子宮体癌の術式決定において、術中迅速病理診断によって再発リスクを分類することは、拡大・縮小手術を防ぐために有効である可能性が報告された。ただし、再発リスクの評価が困難だった患者が6.9%おり、術後診断で脈管侵襲やリンパ節転移が認められた。昭和大学産婦人科の宮本真豪氏が、7月19日から東京都内で開幕した第52回日本婦人科腫瘍学会学術講演会で発表した。

 子宮体癌において、後腹膜リンパ節郭清範囲は、組織型や分化度、筋層浸潤の程度によって決定する。しかし、郭清範囲を決定する一定の基準がないのが現状だ。郭清範囲の決定のために、術前診断として子宮内膜組織診とMRI検査が行われるが、組織型や分化度、筋層浸潤の評価が困難なことがある。 
 
 そこで、宮本氏らは、組織型、分化度、筋層浸潤を評価するための手法の1つとして知られる術中迅速病理診断の信頼性を、術後病理診断の結果を比較することで、後方視的に検討した。

 対象は、2003年1月〜2011年12月に同院で術中迅速病理診断で評価し、手術を実施した子宮体癌患者131人。組織型、分化度、筋層浸潤の術前評価は、内膜組織診と骨盤MRI検査で行った。術中迅速病理診断では、病理医が肉眼的に観察し、病巣の最大割面と思われる部位を原則1カ所切り出した。

 術後診断をもとに評価した正診率では、組織型、筋層浸潤、組織型および筋層浸潤のいずれにおいても術中迅速病理診断の方が有意に正診率が高かった。組織型の正診率は、術前診断が73.2%、術中迅速病理診断が87.0%(p=0.005)、筋層浸潤についてはそれぞれ80.2%、90.1%(p=0.024)、組織型+筋層浸潤については58.7%、79.3%(p=0.000)だった。

 組織型別の正診率では、類内膜腺癌においてのみ有意差が認められ、術前診断が74.1%だったのに対し、術中迅速病理診断は88.8%と有意に高かった(p=0.004)。
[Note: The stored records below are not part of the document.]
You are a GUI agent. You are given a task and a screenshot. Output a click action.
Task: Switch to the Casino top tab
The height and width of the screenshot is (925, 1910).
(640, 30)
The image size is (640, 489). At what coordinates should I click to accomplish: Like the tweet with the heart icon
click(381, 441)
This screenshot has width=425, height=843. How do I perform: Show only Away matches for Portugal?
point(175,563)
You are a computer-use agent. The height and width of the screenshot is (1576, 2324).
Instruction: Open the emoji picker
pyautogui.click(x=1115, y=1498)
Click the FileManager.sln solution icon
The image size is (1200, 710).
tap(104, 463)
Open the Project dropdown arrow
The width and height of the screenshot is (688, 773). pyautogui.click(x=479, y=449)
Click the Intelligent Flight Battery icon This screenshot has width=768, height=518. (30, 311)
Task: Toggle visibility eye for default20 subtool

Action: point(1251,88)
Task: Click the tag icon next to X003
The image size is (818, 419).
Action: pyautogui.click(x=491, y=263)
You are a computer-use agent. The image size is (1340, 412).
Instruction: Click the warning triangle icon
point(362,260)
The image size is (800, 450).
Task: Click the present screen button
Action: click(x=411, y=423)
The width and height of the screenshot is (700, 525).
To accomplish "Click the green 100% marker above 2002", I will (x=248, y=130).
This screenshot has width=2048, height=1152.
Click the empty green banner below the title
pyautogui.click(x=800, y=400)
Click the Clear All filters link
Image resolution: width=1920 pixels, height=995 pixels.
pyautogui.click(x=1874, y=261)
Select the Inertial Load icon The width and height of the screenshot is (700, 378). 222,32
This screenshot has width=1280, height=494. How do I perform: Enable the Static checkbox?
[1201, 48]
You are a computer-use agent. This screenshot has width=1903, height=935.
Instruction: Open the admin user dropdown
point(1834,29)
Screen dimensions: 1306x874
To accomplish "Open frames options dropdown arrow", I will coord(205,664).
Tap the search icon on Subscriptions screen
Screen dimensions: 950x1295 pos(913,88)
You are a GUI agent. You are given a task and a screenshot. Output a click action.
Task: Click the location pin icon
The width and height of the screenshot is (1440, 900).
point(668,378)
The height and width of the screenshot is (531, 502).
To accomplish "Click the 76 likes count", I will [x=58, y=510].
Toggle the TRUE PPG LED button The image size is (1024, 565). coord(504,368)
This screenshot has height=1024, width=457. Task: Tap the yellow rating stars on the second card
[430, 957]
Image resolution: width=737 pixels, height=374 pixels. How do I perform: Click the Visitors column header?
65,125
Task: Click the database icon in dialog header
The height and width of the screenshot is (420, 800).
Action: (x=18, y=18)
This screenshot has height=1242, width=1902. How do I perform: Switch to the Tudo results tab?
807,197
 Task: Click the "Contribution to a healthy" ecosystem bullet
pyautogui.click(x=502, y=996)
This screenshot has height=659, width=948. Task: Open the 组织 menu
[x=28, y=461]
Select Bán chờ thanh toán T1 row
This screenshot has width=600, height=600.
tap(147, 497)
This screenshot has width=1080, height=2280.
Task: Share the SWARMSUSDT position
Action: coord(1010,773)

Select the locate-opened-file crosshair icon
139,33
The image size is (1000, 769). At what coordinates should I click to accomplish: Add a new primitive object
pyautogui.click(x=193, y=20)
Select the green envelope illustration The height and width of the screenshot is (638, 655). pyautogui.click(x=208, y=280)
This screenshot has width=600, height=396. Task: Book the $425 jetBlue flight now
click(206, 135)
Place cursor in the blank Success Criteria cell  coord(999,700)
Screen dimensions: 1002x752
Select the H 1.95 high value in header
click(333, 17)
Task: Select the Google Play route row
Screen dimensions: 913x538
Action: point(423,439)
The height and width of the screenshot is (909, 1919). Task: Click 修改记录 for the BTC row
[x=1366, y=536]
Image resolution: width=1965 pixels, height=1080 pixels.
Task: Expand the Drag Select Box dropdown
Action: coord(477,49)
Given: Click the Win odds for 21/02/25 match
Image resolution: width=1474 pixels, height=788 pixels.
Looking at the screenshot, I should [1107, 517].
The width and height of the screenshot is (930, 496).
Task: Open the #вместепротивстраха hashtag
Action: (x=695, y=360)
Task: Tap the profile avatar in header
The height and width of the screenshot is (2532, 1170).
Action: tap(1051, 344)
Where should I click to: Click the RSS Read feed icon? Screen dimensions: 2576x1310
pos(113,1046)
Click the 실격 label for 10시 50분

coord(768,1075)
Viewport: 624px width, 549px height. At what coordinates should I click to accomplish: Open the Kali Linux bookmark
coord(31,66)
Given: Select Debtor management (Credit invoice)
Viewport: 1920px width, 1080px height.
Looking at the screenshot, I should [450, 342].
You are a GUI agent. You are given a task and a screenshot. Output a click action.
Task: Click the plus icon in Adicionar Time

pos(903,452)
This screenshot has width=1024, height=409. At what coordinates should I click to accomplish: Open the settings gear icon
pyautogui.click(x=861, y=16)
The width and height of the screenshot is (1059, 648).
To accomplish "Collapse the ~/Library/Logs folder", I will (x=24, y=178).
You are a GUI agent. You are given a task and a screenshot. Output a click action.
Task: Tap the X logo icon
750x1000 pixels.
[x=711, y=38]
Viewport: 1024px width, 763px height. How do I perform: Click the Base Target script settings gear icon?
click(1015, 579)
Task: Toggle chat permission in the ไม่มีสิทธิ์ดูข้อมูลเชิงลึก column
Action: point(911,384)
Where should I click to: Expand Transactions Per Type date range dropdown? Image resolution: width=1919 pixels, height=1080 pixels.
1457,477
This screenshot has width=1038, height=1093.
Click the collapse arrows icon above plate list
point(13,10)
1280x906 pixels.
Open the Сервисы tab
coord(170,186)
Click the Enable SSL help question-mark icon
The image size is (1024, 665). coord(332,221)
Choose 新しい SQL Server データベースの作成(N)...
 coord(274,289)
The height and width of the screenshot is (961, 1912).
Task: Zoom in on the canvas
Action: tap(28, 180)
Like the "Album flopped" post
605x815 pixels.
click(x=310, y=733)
 特に、類内膜腺癌G3症例における診断精度について調べると、術前診断の感度は60.0%、特異度は98.1%、陽性的中率は75%、陰性的中率は96.3%だった。一方、術中迅速病理診断は感度が88.1%、特異度が98.1%、陽性的中率が80%、陰性的中率が99.0%で、術前診断よりも診断精度が高かった。

 筋層浸潤の診断率についても、術前診断より術中迅速病理診断の方が有意に高かった。また、筋層浸潤が2分の1以下の患者では、術前診断と術中迅速病理診断どちらも診断率が高まることが分かった。筋層浸潤が2分の1以下の患者における術前診断の精度は、感度が83.8%、特異度が68.8%、陽性的中率が89.2%、陰性的中率が57.9%。一方、術中迅速病理診断は感度が97.0%、特異度が68.8%、陽性的中率が90.6%、陰性的中率が88.0%だった。

 術後診断よって再発リスク分類が上昇した患者は全体の6.9%で、脈管侵襲のみが3人、脈管侵襲とリンパ節転移が4人で確認された。

 これらの結果から宮本氏は、子宮体癌における術式決定において、術中迅速病理診断を用いて再発リスク分類することは、拡大縮小手術を防ぐ上で有効な方法であるとした。ただし、術中迅速病理診断よりも術後診断で再発リスク分類が上昇したケースが存在し、脈管侵襲やリンパ節転移が認められたことから、「今後はセンチネルリンパ節生検などを含め、術前・術中の十分な評価法について、さらに検討したい」と語った。